### Records for this task

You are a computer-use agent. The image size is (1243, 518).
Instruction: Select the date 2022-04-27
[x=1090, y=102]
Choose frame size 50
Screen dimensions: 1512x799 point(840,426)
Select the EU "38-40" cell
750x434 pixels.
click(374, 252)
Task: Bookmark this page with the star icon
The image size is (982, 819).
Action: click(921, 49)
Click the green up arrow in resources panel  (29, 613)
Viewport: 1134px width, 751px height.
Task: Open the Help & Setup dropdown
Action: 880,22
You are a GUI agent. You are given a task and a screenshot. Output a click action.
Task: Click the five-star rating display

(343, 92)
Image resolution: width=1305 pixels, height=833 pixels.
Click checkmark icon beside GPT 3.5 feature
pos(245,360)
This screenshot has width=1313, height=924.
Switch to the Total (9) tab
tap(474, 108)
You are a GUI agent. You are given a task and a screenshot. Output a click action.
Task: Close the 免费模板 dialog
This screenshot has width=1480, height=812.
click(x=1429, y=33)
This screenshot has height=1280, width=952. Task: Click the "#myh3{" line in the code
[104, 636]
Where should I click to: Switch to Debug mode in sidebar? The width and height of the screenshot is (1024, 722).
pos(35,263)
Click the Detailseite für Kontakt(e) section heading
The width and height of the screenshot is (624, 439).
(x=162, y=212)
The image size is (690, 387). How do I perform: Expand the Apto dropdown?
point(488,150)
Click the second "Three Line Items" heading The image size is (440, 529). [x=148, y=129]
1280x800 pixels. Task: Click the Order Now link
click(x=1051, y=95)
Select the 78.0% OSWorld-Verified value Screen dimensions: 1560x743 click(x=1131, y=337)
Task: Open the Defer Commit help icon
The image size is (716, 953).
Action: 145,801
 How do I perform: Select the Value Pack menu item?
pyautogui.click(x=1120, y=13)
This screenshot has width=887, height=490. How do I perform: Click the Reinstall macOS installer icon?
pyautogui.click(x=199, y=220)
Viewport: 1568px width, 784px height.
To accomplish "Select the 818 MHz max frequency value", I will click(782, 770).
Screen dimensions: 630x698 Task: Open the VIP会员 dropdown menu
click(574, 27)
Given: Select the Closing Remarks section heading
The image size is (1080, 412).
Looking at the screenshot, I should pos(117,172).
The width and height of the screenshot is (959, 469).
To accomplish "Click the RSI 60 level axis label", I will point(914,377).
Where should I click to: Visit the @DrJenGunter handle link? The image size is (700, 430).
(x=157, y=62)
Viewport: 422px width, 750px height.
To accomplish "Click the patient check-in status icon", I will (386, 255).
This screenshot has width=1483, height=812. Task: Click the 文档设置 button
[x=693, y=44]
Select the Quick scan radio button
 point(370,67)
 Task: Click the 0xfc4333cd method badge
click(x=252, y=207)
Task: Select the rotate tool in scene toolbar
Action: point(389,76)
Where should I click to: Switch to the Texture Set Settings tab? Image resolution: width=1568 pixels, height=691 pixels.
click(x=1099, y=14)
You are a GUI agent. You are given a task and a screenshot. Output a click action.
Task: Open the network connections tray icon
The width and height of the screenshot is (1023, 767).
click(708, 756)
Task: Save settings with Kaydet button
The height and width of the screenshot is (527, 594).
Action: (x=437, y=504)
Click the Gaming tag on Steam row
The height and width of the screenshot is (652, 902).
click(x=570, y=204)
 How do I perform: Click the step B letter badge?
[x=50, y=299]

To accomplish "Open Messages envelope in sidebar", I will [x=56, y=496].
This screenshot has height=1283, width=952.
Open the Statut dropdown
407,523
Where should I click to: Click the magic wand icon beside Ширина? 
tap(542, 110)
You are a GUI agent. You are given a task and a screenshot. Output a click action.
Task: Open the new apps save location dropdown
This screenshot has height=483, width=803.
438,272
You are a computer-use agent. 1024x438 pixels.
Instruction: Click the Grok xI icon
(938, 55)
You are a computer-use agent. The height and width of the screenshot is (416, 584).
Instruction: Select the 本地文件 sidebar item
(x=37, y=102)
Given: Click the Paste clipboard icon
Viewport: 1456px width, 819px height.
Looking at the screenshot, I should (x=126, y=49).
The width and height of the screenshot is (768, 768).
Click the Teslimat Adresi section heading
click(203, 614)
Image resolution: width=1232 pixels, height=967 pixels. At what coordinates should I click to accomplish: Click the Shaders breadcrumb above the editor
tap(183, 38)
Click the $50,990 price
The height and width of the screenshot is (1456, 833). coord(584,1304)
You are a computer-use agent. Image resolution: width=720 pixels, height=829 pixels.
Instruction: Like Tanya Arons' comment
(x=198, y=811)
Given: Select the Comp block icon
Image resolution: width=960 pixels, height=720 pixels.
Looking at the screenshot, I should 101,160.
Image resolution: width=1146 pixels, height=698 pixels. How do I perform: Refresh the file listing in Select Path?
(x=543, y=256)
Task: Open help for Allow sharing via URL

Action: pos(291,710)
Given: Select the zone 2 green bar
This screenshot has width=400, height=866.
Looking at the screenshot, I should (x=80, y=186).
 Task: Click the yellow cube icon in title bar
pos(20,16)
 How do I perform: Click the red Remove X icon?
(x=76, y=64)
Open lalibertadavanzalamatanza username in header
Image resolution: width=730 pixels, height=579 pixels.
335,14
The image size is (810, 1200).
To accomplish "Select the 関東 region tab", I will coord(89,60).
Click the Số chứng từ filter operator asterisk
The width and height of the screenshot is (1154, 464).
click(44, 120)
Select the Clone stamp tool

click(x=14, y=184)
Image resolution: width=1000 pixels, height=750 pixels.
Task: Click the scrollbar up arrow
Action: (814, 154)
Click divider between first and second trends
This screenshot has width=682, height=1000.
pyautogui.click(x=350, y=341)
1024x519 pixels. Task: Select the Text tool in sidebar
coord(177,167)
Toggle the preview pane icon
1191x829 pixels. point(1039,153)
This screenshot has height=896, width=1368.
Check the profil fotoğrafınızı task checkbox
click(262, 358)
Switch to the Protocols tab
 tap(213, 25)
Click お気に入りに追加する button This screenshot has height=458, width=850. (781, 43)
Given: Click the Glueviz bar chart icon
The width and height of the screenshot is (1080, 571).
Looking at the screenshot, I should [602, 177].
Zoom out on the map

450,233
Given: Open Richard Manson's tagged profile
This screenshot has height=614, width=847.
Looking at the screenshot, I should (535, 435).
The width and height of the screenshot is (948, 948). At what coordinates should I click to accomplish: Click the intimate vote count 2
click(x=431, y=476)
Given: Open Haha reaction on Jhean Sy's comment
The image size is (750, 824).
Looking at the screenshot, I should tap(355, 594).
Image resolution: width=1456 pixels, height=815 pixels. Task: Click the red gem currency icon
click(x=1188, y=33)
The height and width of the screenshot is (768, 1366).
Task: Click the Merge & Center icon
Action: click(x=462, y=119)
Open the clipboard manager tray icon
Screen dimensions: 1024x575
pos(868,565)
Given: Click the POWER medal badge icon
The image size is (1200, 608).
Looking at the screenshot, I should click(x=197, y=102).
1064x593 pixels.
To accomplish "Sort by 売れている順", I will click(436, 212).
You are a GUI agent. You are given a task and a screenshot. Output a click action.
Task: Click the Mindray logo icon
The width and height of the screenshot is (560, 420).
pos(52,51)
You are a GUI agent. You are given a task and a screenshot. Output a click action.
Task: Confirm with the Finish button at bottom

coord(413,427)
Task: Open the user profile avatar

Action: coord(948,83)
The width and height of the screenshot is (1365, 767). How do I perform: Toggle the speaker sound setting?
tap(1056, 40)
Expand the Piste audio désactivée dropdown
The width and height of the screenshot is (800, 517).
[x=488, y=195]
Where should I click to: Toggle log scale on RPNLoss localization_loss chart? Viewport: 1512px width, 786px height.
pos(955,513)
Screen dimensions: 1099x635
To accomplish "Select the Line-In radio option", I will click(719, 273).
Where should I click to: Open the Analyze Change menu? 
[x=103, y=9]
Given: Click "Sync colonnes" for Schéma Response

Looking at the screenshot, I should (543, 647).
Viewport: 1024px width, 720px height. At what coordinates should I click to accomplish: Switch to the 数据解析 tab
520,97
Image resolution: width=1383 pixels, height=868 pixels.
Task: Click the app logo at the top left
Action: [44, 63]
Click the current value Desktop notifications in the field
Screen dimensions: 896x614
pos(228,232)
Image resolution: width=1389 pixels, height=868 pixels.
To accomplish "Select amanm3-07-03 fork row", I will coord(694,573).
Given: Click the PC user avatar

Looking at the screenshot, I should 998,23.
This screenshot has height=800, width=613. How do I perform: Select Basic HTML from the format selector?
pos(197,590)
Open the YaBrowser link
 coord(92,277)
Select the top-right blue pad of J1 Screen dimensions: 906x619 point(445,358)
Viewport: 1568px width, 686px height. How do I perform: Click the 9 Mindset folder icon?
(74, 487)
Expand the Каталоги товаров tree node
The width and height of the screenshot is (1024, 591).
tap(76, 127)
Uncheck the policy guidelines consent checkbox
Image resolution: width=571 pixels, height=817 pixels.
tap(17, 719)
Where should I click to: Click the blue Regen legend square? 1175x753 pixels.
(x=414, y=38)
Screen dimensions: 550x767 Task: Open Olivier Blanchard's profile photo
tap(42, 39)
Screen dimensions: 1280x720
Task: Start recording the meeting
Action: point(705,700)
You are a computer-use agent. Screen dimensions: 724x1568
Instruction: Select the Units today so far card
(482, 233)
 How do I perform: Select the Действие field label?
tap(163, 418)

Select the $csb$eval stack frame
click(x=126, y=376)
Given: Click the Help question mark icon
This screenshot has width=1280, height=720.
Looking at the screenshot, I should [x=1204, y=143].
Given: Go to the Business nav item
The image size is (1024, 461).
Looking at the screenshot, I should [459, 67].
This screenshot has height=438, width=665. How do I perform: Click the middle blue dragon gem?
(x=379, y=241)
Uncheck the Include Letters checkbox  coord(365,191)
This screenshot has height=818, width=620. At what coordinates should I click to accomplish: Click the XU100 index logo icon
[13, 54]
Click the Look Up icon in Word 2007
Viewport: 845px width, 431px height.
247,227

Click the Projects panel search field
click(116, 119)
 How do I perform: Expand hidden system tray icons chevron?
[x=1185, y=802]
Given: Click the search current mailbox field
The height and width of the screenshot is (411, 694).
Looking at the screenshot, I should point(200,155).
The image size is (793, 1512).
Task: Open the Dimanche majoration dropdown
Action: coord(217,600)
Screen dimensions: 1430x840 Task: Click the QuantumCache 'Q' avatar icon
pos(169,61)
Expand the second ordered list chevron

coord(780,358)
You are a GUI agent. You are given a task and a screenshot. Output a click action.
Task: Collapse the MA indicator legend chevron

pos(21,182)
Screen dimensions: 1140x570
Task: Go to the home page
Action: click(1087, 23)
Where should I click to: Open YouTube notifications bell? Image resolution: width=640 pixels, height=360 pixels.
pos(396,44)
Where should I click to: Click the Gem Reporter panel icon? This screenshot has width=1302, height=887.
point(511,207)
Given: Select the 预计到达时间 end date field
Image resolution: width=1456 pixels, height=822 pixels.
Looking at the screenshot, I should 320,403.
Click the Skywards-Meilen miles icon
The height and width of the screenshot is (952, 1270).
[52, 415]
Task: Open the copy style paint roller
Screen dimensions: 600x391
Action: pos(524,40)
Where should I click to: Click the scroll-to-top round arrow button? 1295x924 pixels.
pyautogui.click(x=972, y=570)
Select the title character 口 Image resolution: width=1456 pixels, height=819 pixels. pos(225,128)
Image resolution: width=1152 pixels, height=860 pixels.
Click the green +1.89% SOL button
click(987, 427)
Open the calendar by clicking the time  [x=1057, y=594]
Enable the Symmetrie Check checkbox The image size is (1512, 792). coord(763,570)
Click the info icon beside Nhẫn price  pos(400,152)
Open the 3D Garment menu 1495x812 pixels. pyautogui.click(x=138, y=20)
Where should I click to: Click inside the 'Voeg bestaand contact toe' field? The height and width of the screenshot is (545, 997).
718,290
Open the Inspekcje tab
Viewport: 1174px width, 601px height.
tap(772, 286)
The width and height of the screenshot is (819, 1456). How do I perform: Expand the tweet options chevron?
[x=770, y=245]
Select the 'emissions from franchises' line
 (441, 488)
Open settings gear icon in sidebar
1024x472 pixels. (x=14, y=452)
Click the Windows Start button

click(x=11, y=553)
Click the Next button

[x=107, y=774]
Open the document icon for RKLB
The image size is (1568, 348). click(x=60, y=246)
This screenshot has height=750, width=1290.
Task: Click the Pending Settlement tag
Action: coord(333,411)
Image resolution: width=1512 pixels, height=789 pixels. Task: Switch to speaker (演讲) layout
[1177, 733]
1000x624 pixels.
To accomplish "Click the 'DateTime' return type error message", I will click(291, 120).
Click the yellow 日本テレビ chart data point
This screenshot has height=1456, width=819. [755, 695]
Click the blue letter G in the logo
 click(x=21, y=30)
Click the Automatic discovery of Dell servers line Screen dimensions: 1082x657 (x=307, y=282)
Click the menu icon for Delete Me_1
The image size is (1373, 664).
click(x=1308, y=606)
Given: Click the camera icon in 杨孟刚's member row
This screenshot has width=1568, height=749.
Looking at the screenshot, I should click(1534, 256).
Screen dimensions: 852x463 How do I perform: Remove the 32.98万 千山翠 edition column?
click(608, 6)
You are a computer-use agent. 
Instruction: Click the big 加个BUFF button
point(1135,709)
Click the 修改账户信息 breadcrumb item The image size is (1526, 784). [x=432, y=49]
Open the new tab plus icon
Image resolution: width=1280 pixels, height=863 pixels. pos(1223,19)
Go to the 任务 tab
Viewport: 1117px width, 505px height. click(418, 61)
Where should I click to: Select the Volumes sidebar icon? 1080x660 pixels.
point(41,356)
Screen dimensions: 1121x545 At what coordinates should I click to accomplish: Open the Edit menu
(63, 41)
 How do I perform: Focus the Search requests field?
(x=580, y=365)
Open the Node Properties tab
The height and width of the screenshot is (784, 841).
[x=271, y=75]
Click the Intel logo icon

### Assignment
Starting with the line above that holds "Click the Projects panel search field" and stopping with the line that holds "Select the title", reproduce each line exactly, omitting all other lines.

### Exercise solution
Click the Projects panel search field
click(116, 119)
 How do I perform: Expand hidden system tray icons chevron?
[x=1185, y=802]
Given: Click the search current mailbox field
The height and width of the screenshot is (411, 694).
Looking at the screenshot, I should point(200,155).
The image size is (793, 1512).
Task: Open the Dimanche majoration dropdown
Action: coord(217,600)
Screen dimensions: 1430x840 Task: Click the QuantumCache 'Q' avatar icon
pos(169,61)
Expand the second ordered list chevron

coord(780,358)
You are a GUI agent. You are given a task and a screenshot. Output a click action.
Task: Collapse the MA indicator legend chevron

pos(21,182)
Screen dimensions: 1140x570
Task: Go to the home page
Action: click(1087, 23)
Where should I click to: Open YouTube notifications bell? Image resolution: width=640 pixels, height=360 pixels.
pos(396,44)
Where should I click to: Click the Gem Reporter panel icon? This screenshot has width=1302, height=887.
point(511,207)
Given: Select the 预计到达时间 end date field
Image resolution: width=1456 pixels, height=822 pixels.
Looking at the screenshot, I should 320,403.
Click the Skywards-Meilen miles icon
The height and width of the screenshot is (952, 1270).
[52, 415]
Task: Open the copy style paint roller
Screen dimensions: 600x391
Action: pos(524,40)
Where should I click to: Click the scroll-to-top round arrow button? 1295x924 pixels.
pyautogui.click(x=972, y=570)
Select the title character 口 Image resolution: width=1456 pixels, height=819 pixels. pos(225,128)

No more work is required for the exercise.